* [THE TASK]: Output every line of the items below as a JSON list of strings, one string per line, omitting blank lines.

* [PROVIDED RECORDS]:
§ §
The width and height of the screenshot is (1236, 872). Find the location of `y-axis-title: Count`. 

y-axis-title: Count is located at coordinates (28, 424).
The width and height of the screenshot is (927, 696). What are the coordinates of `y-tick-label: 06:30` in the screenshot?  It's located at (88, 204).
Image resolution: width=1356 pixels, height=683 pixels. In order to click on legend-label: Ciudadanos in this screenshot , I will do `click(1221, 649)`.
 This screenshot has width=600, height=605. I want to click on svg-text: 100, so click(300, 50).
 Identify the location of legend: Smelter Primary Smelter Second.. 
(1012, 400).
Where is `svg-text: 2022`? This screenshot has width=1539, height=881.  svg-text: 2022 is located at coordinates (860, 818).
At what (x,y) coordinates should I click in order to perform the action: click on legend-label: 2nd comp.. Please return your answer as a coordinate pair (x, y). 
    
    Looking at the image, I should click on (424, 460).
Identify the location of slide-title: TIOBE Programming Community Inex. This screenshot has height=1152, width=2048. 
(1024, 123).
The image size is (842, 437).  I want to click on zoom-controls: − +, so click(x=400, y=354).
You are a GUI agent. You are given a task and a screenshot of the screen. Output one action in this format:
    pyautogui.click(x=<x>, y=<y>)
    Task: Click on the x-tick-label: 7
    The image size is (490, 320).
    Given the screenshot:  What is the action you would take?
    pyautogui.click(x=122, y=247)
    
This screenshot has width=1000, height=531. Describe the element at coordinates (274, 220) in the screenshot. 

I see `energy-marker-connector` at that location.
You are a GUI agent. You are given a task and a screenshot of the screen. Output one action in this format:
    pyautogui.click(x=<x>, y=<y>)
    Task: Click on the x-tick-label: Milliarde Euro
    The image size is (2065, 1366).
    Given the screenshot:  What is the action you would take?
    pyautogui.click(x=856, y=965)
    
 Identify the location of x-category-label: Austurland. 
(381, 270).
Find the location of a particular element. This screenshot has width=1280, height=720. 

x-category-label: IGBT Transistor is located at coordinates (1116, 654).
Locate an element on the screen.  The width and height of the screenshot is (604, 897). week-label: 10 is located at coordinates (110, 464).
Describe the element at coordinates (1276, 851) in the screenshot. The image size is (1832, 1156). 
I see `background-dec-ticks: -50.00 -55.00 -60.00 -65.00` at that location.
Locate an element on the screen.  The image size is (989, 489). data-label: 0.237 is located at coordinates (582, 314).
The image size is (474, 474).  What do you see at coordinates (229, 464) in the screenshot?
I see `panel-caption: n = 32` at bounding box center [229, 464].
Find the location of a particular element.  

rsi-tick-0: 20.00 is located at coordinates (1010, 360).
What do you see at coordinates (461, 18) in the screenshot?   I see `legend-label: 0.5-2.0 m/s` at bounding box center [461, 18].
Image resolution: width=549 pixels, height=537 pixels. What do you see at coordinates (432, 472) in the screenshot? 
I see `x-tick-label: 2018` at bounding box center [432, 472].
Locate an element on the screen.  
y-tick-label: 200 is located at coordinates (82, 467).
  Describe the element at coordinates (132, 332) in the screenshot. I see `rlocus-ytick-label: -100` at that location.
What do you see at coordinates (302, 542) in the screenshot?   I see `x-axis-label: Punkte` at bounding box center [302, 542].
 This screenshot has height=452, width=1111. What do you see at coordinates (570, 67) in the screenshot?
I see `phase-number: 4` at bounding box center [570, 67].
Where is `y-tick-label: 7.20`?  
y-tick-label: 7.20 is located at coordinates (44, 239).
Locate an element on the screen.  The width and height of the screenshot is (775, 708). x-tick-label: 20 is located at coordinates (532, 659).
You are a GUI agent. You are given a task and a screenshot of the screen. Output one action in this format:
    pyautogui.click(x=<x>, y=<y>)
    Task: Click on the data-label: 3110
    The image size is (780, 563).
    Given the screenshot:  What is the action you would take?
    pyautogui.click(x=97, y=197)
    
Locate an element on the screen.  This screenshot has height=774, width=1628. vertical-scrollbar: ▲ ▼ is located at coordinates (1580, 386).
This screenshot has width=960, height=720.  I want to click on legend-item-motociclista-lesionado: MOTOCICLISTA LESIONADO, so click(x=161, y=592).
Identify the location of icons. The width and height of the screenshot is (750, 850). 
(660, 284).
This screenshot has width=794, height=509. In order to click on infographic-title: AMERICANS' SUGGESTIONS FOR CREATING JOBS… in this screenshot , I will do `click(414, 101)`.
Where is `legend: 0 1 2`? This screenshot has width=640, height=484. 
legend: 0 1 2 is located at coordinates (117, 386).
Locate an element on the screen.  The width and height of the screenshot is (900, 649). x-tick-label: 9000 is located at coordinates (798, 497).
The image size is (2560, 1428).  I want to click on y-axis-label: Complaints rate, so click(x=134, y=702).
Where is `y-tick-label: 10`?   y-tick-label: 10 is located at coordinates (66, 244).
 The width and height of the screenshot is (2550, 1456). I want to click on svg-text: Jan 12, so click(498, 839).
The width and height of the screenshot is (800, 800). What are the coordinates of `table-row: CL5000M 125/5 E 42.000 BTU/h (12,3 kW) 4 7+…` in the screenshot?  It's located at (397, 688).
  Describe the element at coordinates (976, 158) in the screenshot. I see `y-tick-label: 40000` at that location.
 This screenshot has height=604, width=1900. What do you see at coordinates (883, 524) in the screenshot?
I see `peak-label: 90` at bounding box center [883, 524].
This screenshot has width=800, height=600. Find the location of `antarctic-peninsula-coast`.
§ §
* [SOLUTION TO THIS EXERCISE]:
[
  "The width and height of the screenshot is (1236, 872). Find the location of `y-axis-title: Count`. ",
  "y-axis-title: Count is located at coordinates (28, 424).",
  "The width and height of the screenshot is (927, 696). What are the coordinates of `y-tick-label: 06:30` in the screenshot?  It's located at (88, 204).",
  "Image resolution: width=1356 pixels, height=683 pixels. In order to click on legend-label: Ciudadanos in this screenshot , I will do `click(1221, 649)`.",
  " This screenshot has width=600, height=605. I want to click on svg-text: 100, so click(300, 50).",
  " Identify the location of legend: Smelter Primary Smelter Second.. ",
  "(1012, 400).",
  "Where is `svg-text: 2022`? This screenshot has width=1539, height=881.  svg-text: 2022 is located at coordinates (860, 818).",
  "At what (x,y) coordinates should I click in order to perform the action: click on legend-label: 2nd comp.. Please return your answer as a coordinate pair (x, y). ",
  "    Looking at the image, I should click on (424, 460).",
  "Identify the location of slide-title: TIOBE Programming Community Inex. This screenshot has height=1152, width=2048. ",
  "(1024, 123).",
  "The image size is (842, 437).  I want to click on zoom-controls: − +, so click(x=400, y=354).",
  "You are a GUI agent. You are given a task and a screenshot of the screen. Output one action in this format:",
  "    pyautogui.click(x=<x>, y=<y>)",
  "    Task: Click on the x-tick-label: 7",
  "    The image size is (490, 320).",
  "    Given the screenshot:  What is the action you would take?",
  "    pyautogui.click(x=122, y=247)",
  "This screenshot has width=1000, height=531. Describe the element at coordinates (274, 220) in the screenshot. ",
  "I see `energy-marker-connector` at that location.",
  "You are a GUI agent. You are given a task and a screenshot of the screen. Output one action in this format:",
  "    pyautogui.click(x=<x>, y=<y>)",
  "    Task: Click on the x-tick-label: Milliarde Euro",
  "    The image size is (2065, 1366).",
  "    Given the screenshot:  What is the action you would take?",
  "    pyautogui.click(x=856, y=965)",
  " Identify the location of x-category-label: Austurland. ",
  "(381, 270).",
  "Find the location of a particular element. This screenshot has width=1280, height=720. ",
  "x-category-label: IGBT Transistor is located at coordinates (1116, 654).",
  "Locate an element on the screen.  The width and height of the screenshot is (604, 897). week-label: 10 is located at coordinates (110, 464).",
  "Describe the element at coordinates (1276, 851) in the screenshot. The image size is (1832, 1156). ",
  "I see `background-dec-ticks: -50.00 -55.00 -60.00 -65.00` at that location.",
  "Locate an element on the screen.  The image size is (989, 489). data-label: 0.237 is located at coordinates (582, 314).",
  "The image size is (474, 474).  What do you see at coordinates (229, 464) in the screenshot?",
  "I see `panel-caption: n = 32` at bounding box center [229, 464].",
  "Find the location of a particular element.  ",
  "rsi-tick-0: 20.00 is located at coordinates (1010, 360).",
  "What do you see at coordinates (461, 18) in the screenshot?   I see `legend-label: 0.5-2.0 m/s` at bounding box center [461, 18].",
  "Image resolution: width=549 pixels, height=537 pixels. What do you see at coordinates (432, 472) in the screenshot? ",
  "I see `x-tick-label: 2018` at bounding box center [432, 472].",
  "Locate an element on the screen.  ",
  "y-tick-label: 200 is located at coordinates (82, 467).",
  "  Describe the element at coordinates (132, 332) in the screenshot. I see `rlocus-ytick-label: -100` at that location.",
  "What do you see at coordinates (302, 542) in the screenshot?   I see `x-axis-label: Punkte` at bounding box center [302, 542].",
  " This screenshot has height=452, width=1111. What do you see at coordinates (570, 67) in the screenshot?",
  "I see `phase-number: 4` at bounding box center [570, 67].",
  "Where is `y-tick-label: 7.20`?  ",
  "y-tick-label: 7.20 is located at coordinates (44, 239).",
  "Locate an element on the screen.  The width and height of the screenshot is (775, 708). x-tick-label: 20 is located at coordinates (532, 659).",
  "You are a GUI agent. You are given a task and a screenshot of the screen. Output one action in this format:",
  "    pyautogui.click(x=<x>, y=<y>)",
  "    Task: Click on the data-label: 3110",
  "    The image size is (780, 563).",
  "    Given the screenshot:  What is the action you would take?",
  "    pyautogui.click(x=97, y=197)",
  "Locate an element on the screen.  This screenshot has height=774, width=1628. vertical-scrollbar: ▲ ▼ is located at coordinates (1580, 386).",
  "This screenshot has width=960, height=720.  I want to click on legend-item-motociclista-lesionado: MOTOCICLISTA LESIONADO, so click(x=161, y=592).",
  "Identify the location of icons. The width and height of the screenshot is (750, 850). ",
  "(660, 284).",
  "This screenshot has width=794, height=509. In order to click on infographic-title: AMERICANS' SUGGESTIONS FOR CREATING JOBS… in this screenshot , I will do `click(414, 101)`.",
  "Where is `legend: 0 1 2`? This screenshot has width=640, height=484. ",
  "legend: 0 1 2 is located at coordinates (117, 386).",
  "Locate an element on the screen.  The width and height of the screenshot is (900, 649). x-tick-label: 9000 is located at coordinates (798, 497).",
  "The image size is (2560, 1428).  I want to click on y-axis-label: Complaints rate, so click(x=134, y=702).",
  "Where is `y-tick-label: 10`?   y-tick-label: 10 is located at coordinates (66, 244).",
  " The width and height of the screenshot is (2550, 1456). I want to click on svg-text: Jan 12, so click(498, 839).",
  "The width and height of the screenshot is (800, 800). What are the coordinates of `table-row: CL5000M 125/5 E 42.000 BTU/h (12,3 kW) 4 7+…` in the screenshot?  It's located at (397, 688).",
  "  Describe the element at coordinates (976, 158) in the screenshot. I see `y-tick-label: 40000` at that location.",
  " This screenshot has height=604, width=1900. What do you see at coordinates (883, 524) in the screenshot?",
  "I see `peak-label: 90` at bounding box center [883, 524].",
  "This screenshot has width=800, height=600. Find the location of `antarctic-peninsula-coast`."
]